Adjusting 1.25%/0.1 ml for IVI of PI is simple and rather easily achieved as compared with IVI of an antimicrobial agent. Furthermore, PI use has advantages including cost-effectiveness, that it can easily be obtained almost anywhere, and has broad-spectrum efficacy against resistant bacteria. Furthermore, it is said that vancomycin exerts a bacteriostatic effect after injection, though 8 h are needed for the bactericidal action to fully manifest [9], while PI requires only 15 s at low concentrations to kill infection-causing bacteria [10].

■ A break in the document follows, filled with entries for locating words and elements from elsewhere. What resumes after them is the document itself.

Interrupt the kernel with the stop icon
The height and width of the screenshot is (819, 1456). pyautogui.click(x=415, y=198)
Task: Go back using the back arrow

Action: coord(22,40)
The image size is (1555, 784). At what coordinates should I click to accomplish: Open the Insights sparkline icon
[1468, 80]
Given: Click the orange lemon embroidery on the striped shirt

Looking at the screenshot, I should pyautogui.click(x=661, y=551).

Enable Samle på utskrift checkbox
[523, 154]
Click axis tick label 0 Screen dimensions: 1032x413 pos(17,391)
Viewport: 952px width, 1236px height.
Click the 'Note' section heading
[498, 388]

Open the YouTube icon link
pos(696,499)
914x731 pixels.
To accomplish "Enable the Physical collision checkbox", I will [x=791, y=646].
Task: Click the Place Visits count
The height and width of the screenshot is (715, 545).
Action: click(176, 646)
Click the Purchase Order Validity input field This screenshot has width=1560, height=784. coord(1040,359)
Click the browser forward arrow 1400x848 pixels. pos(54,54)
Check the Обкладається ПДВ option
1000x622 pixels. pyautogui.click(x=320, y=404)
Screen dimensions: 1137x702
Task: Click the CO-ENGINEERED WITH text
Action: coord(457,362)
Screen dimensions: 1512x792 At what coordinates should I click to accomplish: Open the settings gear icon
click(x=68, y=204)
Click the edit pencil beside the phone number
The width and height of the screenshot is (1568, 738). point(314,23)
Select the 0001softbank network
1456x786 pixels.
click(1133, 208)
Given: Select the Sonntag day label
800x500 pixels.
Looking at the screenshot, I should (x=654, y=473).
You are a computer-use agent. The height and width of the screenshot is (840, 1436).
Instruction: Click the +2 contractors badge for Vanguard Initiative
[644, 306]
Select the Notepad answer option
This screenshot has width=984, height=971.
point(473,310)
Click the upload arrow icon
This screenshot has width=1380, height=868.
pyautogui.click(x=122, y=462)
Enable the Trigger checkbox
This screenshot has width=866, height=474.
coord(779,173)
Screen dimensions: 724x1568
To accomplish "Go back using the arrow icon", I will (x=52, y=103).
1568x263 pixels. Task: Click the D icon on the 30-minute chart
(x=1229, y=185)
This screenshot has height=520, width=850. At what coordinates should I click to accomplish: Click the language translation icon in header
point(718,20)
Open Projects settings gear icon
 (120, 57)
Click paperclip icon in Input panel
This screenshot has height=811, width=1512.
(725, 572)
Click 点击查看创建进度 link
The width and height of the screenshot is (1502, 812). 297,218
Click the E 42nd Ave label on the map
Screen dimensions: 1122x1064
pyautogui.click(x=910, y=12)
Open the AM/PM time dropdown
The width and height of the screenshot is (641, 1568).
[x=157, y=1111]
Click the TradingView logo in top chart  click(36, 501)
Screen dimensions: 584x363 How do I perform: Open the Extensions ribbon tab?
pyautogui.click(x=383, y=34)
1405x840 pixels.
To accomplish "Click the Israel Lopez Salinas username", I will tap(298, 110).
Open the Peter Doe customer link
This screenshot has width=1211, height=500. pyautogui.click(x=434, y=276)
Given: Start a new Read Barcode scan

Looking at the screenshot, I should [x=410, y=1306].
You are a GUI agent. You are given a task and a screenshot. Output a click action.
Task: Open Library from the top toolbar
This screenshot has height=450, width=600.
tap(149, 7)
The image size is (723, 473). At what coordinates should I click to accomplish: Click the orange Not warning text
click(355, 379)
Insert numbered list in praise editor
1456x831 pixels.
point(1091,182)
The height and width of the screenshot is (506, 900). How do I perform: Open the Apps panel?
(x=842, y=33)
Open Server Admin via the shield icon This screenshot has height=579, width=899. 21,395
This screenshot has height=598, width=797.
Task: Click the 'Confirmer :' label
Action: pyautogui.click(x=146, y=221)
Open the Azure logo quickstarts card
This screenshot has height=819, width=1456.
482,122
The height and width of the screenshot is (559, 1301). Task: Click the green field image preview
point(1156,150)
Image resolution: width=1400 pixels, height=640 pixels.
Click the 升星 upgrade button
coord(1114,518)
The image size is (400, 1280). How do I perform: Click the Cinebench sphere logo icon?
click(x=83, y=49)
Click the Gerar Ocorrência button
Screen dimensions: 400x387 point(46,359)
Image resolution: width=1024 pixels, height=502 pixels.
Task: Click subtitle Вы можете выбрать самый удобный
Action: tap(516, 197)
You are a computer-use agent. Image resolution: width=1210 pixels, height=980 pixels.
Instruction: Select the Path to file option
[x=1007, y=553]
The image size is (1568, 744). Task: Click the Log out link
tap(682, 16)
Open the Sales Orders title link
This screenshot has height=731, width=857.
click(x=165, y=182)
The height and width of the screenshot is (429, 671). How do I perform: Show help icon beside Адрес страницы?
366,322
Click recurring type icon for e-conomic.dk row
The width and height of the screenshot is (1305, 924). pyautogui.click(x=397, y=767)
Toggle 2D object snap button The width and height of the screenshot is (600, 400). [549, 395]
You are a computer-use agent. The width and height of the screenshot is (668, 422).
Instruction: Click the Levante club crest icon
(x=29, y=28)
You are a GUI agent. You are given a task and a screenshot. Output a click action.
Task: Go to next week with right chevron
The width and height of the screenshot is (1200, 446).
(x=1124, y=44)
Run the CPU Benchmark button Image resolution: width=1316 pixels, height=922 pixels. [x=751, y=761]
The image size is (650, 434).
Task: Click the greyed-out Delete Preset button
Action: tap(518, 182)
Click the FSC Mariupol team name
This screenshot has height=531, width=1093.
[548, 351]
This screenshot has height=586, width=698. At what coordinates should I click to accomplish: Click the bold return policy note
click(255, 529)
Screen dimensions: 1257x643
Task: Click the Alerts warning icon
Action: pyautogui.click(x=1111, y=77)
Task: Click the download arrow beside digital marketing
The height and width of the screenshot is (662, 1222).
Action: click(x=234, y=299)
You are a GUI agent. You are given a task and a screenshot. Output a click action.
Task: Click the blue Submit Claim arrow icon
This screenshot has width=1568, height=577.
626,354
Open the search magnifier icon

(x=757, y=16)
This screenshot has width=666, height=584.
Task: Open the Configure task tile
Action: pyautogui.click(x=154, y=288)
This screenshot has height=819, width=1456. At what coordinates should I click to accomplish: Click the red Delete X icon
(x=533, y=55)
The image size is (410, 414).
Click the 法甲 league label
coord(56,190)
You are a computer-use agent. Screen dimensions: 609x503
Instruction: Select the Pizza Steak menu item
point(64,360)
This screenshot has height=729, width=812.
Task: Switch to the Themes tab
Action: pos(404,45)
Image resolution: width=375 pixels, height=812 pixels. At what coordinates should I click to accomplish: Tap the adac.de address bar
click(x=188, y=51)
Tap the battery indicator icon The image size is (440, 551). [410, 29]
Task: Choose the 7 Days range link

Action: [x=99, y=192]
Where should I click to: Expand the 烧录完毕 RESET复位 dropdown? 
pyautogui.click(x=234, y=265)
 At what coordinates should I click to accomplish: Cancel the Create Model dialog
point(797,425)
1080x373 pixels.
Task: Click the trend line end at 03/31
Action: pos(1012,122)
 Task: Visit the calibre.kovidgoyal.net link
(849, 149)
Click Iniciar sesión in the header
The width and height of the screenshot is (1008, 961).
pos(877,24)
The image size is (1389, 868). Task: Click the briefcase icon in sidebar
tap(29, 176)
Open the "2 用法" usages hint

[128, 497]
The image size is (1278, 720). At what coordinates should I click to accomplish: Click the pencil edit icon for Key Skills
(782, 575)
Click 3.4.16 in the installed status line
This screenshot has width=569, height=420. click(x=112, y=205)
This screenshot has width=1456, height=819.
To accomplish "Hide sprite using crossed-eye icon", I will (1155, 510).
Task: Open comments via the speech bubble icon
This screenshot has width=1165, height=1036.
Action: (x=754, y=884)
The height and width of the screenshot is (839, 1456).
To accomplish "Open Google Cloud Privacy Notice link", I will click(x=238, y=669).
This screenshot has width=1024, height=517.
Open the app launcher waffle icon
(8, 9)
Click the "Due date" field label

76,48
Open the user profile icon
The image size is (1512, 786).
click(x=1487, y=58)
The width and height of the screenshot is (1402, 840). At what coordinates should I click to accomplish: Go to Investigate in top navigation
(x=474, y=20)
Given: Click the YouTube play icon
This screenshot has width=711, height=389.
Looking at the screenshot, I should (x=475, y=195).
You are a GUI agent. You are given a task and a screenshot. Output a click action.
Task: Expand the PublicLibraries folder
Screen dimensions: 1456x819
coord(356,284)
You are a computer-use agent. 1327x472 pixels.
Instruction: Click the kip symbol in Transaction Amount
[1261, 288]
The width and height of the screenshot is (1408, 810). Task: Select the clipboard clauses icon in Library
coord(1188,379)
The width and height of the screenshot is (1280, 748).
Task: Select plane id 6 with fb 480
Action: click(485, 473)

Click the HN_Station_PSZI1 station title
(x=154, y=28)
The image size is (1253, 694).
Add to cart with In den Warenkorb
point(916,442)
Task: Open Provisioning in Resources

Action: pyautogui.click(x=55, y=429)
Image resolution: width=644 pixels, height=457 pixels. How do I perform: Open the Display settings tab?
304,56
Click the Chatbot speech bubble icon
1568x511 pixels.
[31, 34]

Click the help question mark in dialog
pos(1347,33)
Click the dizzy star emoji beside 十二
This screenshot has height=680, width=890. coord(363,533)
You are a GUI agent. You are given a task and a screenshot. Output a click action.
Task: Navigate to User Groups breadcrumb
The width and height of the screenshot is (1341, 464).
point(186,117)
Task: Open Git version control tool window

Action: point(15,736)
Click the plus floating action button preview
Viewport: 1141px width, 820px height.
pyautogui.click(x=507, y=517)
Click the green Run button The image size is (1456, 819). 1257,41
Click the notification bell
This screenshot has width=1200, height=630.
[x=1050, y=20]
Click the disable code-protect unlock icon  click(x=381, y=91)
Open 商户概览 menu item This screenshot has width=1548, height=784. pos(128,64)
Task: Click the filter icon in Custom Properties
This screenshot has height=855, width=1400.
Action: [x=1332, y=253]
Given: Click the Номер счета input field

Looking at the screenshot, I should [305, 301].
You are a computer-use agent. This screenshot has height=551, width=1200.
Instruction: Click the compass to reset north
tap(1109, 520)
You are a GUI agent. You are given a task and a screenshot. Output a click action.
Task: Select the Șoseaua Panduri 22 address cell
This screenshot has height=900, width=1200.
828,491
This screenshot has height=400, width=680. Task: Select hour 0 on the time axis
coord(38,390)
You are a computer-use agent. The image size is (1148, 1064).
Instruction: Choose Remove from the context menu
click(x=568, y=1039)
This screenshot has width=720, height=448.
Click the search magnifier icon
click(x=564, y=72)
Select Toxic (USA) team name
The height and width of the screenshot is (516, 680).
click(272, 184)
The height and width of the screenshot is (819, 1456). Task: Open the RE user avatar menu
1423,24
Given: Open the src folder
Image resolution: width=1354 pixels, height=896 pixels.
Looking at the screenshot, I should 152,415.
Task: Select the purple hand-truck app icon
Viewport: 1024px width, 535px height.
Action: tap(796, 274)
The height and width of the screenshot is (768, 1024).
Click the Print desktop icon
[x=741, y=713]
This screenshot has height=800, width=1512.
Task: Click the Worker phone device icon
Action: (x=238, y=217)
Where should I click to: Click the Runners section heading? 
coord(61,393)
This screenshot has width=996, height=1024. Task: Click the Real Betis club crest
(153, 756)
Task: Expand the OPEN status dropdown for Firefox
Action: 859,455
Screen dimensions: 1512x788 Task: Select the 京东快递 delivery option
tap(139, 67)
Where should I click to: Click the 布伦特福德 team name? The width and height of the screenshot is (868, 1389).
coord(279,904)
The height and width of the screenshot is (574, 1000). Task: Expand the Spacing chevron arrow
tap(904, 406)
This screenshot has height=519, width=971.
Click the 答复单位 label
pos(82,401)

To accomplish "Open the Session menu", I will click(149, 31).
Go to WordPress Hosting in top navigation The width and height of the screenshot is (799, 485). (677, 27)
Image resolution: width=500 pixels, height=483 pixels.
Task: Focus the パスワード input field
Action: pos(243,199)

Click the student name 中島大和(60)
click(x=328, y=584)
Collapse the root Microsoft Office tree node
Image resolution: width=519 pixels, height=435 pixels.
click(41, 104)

In our previous clinical study, 1.25% / 0.1 ml for IVI of PI was used as the primary treatment for endophthalmitis and was followed by vitrectomy using 0.025% PI Balanced Salt Solution Plus. No adverse events were detected on ERGs, by Goldmann perimetry, or on examination of corneal endothelial cells [7].

There are endogenous endophthalmitis cases not eligible for operative medical treatment due to poor general condition. In these cases, IVI of antibiotics should be selected as the main treatment as well as systemic antibiotic therapy. However, sampling the vitreous might be difficult and, even if a sample could be obtained, several days would be needed to obtain the details of the bacteria detected and to confirm antibiotic sensitivities. Furthermore, endogenous endophthalmitis caused by vancomycin resistant bacteria has also been reported [1, 2]. Thus, we consider IVI of 1.25% / 0.1 ml PI to be a potential treatment option, to be administered in selected cases, instead of IVI of antibiotics.

Our present patient’s general condition was quite poor, such that we could not perform detailed examinations. Thus, only visual acuity, slit-lamp microscopy and fundus examination were performed. Another shortcoming of this case report is that the quality of the anterior segment photographs is poor due to the patient’s facial instability. Based on the aforementioned experimental reports and our previous clinical study results [7], the vitreous concentration of PI used in this case appears to be safe for ocular tissues including the retina. However, the possibility of endophthalmitis causing corneal and retinal weakening and unexpected complications cannot be ignored. Meticulous follow-up is thus essential. Before recommending this treatment strategy for endophthalmitis patients in general, we need to accumulate more cases, with detailed examination findings such as those of corneal endothelial cells, ERG and perimetry.

This is the first report, to our knowledge, describing IVI of PI, administered without other treatments, as achieving full resolution of endophthalmitis.